I was at my friends house and both her dd (22mth) and mine (20mth) were playing alongside each other nicely. Friend's dd started playing with a kitchen set - mainly a saucepan in which she had cooked 'food' and was emptying some of the food onto 2 plates.
My dd loves kitchen sets. She wanted one of the plates which I thought was fine so I asked friend's dd if my dd could have a plate and then allowed her to take one. At which point friend's dd started getting upset (tears) and my friend literally tugged the plate out of my dd's hand to give back to her daughter. My instinct was to stop my friend as I found this quite upsetting for my dd.
Of course my dd was upset. I distracted her with other bits of the kitchen set. My friend later said to me her dd had recently spent a lot of time with a family member's child who snatched from her a lot and now my friend is trying to teach her dd not to just give up her toys if another child takes it.
I agree with not letting another child take a toy if the first child is playing with it.
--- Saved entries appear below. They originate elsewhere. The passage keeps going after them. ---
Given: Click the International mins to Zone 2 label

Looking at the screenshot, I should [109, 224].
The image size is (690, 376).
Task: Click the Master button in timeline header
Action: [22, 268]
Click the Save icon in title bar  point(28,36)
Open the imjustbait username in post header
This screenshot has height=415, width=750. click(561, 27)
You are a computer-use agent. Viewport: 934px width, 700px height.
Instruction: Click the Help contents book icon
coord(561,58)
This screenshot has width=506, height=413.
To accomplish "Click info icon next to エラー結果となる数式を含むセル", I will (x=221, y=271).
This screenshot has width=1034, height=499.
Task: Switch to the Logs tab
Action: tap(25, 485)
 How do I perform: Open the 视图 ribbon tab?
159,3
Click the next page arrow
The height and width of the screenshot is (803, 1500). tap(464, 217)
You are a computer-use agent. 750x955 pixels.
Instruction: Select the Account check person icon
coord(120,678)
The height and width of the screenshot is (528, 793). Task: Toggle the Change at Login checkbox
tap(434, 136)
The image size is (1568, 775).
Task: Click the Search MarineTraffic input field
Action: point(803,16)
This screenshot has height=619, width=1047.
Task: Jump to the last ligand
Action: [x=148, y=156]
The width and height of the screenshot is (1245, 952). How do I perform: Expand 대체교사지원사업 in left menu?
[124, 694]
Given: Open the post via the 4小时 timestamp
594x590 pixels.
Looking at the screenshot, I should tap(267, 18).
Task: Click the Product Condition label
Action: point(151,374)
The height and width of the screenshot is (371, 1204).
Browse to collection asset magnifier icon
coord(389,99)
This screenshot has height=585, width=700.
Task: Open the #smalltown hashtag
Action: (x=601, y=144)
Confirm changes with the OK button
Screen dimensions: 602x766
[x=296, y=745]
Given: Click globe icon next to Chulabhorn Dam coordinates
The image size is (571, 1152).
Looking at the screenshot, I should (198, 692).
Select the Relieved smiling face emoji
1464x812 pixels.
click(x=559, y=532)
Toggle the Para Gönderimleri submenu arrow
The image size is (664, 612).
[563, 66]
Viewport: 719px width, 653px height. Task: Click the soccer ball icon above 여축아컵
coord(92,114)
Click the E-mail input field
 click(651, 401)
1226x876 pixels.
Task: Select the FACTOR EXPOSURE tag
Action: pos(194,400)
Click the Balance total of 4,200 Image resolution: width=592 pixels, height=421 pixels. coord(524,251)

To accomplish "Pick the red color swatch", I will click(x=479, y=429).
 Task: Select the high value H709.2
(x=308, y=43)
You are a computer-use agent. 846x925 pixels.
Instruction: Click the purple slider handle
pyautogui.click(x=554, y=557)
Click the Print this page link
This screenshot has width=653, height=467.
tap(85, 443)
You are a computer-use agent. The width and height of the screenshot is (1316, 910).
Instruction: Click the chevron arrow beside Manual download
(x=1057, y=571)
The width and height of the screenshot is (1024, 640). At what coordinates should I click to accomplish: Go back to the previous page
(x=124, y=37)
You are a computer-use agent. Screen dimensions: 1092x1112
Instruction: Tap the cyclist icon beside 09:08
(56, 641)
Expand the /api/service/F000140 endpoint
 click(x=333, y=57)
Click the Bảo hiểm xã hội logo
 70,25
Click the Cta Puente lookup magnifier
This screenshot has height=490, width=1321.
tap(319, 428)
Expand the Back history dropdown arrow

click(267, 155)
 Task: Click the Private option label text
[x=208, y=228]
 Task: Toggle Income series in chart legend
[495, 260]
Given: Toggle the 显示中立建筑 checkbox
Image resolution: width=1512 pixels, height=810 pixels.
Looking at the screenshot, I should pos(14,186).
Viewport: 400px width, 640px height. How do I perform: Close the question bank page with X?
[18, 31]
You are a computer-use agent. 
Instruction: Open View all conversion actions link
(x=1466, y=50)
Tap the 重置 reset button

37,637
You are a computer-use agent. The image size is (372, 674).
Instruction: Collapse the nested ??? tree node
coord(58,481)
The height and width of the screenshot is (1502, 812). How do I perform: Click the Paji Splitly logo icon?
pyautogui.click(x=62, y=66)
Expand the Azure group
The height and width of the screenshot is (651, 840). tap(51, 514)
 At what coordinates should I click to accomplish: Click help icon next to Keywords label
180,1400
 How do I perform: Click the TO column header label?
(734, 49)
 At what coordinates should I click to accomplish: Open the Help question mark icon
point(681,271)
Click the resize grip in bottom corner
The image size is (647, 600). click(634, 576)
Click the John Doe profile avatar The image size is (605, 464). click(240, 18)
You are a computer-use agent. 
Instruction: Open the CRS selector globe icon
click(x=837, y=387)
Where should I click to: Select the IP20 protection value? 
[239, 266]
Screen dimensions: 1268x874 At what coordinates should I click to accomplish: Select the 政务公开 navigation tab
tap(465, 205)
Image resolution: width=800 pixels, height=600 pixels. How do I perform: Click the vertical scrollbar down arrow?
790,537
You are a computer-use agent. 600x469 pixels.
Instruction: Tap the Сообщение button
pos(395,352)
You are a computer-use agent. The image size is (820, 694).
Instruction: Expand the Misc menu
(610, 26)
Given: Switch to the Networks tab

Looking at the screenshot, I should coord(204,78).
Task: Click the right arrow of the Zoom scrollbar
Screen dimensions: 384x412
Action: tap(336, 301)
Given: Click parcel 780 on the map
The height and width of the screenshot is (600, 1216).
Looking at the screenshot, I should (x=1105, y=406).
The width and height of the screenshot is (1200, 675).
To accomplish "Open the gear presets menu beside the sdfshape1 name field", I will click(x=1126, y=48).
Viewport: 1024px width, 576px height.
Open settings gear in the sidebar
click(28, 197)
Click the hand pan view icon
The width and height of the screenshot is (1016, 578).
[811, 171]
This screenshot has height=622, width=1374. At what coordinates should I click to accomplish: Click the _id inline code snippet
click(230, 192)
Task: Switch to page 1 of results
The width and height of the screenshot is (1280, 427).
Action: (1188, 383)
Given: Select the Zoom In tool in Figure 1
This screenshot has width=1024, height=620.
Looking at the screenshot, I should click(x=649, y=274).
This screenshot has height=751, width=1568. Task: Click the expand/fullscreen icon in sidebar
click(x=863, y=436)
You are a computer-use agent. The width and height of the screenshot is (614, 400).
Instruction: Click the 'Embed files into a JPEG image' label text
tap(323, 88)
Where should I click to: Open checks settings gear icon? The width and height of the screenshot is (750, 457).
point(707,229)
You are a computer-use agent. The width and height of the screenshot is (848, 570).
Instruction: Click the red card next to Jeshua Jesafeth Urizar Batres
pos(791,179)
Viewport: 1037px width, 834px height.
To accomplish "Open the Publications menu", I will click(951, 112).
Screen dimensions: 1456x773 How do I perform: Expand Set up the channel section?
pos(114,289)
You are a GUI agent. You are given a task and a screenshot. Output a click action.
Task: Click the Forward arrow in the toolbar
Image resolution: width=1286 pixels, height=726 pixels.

But in this situation I can't see that this was applicable - my dd wasn't taking her toy, she just wanted one plate. In my mind this is sharing a toy. In the reverse situation I would have explained to dd that she can have the saucepan and one plate and let her friend share the other plate.
So AIBU to be annoyed that my friend tugged this toy out of my dd's hand? And if I am NBU then how would you tackle this situation (bearing in mind this is a friend whose house I am at, playing with her daughter's toy)?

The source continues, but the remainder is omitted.